Infatti, dobbiamo ricordarci che in gravidanza c’è un’altra vita da preservare e proteggere e non siamo più sole ed inoltre il corpo di una donna si modifica giorno dopo giorno e con esso anche le funzioni chimico-fisiologiche che avvengono.

Per questo motivo, alimenti o farmaci assolutamente innocui possono diventare pericolosi se assunti in gravidanza.

Che cos’è Buscopan®?

Si tratta di un farmaco a base di scopolamina butilbromuro che ha funzioni antispastiche e miorilassanti che viene utilizzato per placare i dolori di origine viscerale che possono colpire lo stomaco, il tratto genitale e urinario.

Chi sta affrontando una gravidanza però, dovrebbe fare attenzione, perché il farmaco ha interazioni dirette con l’utero e dunque, soprattutto durante i primi tre mesi, secondo i medici dovrebbe essere utilizzato soltanto nei casi di effettiva necessità, facendo attenzione comunque a stabilirne le quantità e la frequenza d’uso con l’aiuto del medico.

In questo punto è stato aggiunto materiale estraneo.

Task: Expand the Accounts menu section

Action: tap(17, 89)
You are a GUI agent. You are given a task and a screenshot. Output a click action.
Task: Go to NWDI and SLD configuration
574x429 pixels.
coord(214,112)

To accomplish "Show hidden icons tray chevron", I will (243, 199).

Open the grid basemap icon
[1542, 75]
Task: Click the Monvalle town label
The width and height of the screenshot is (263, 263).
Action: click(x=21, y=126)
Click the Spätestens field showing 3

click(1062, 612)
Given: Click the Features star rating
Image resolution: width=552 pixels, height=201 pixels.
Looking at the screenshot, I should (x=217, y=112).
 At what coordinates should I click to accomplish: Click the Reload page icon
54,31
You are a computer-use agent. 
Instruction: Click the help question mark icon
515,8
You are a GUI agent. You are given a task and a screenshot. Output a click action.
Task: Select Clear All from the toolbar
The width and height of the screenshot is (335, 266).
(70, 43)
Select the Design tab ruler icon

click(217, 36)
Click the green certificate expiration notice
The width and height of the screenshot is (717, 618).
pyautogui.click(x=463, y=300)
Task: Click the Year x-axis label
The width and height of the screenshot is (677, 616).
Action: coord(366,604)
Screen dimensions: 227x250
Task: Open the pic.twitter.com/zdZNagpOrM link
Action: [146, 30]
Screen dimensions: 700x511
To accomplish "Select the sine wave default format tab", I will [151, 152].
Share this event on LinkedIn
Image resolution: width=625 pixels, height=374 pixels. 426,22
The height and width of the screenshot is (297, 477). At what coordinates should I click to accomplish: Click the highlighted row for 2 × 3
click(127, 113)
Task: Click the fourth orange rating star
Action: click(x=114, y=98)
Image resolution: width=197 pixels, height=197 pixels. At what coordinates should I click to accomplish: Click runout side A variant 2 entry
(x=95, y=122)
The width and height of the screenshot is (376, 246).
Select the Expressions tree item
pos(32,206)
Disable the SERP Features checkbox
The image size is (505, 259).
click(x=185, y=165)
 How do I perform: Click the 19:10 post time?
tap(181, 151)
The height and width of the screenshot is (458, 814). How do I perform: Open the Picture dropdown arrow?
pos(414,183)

Quando viene prescritto dal medico?

Buscopan® in gravidanza viene in genere prescritto alle pazienti dai medici allo scopo di calmare i dolori che possono derivare da problematiche quali le contrazioni precoci, che in genere si concentrano proprio verso la fine della gravidanza, periodo che è considerato comunque il più sicuro per l’utilizzo di Buscopan®.

Si tratta di un farmaco di uso molto comune, che però nonostante sia utilizzato praticamente da tutte le donne per combattere dolori (soprattutto di carattere mestruale), in gravidanza deve essere assunto sempre e comunque sotto controllo medico e con le dovute attenzioni.

Buscopan®, infatti, è un medicinale che è molto utilizzato per combattere i dolori mestruali.

Tre modi di assumerlo

Questo farmaco è possibile assumerlo in tre diverse modalità: compresse per uso orale, supposte e anche le fiale da utilizzare per via endovenosa.

Si tratta di un farmaco il cui effetto ha una durata d’azione di circa 12 ore, motivo per il quale, nel caso in cui le contrazioni precoci durassero 24 ore, il medico provvederà a dividere la somministrazione: una pillola o una supposta ogni 12 ore.

Non ci sono effetti collaterali noti

Nonostante il bugiardino metta in guardia dall’uso del farmaco durante la gestazione, non ci sono al momento effetti collaterali noti che possono essere ricondotti all’uso di Buscopan® durante la gravidanza.

Certo, va comunque tenuto conto del fatto che il farmaco può interagire con talune patologie o con l’assunzione di medicinali ed è per questo motivo che se ne consiglia l’uso esclusivamente sotto controllo medico.

E durante l’allattamento? Si può usare?

Durante l’allattamento però cambia leggermente la situazione. I farmaci che appartengono alla categoria degli anticolinergici, tra cui appunto il Buscopan®, possono essere responsabili di una riduzione nella produzione di latte da parte della madre.

Per questo motivo questo farmaco e affini sono in genere sconsigliati durante tutto il periodo dell’allattamento.

Non sono comunque collegati effetti tossici all’utilizzo di questo farmaco, che è dunque sicuro sia per la mamma che per il bambino.

Le controindicazioni generiche

Anche se non ci sono controindicazioni particolari per le gestanti, dobbiamo comunque prestare attenzione a quelle che sono quelle di carattere generale.

Buscopan® è sconsigliato nel caso in cui:

  • si sia allergiche al principio attivo;
  • si soffra di glaucoma ad angolo acuto;
  • si abbia stenosi pilorica;
  • si soffra di colite ulcerosa o di megacolon;
  • si abbia un’esofagite da reflusso;
  • si soffra di miastenia grave.

Inoltre il farmaco ha interazione con alcune classi di antidepressivi triciclici, non deve essere assunto insieme a farmaci a base di metoclopramide.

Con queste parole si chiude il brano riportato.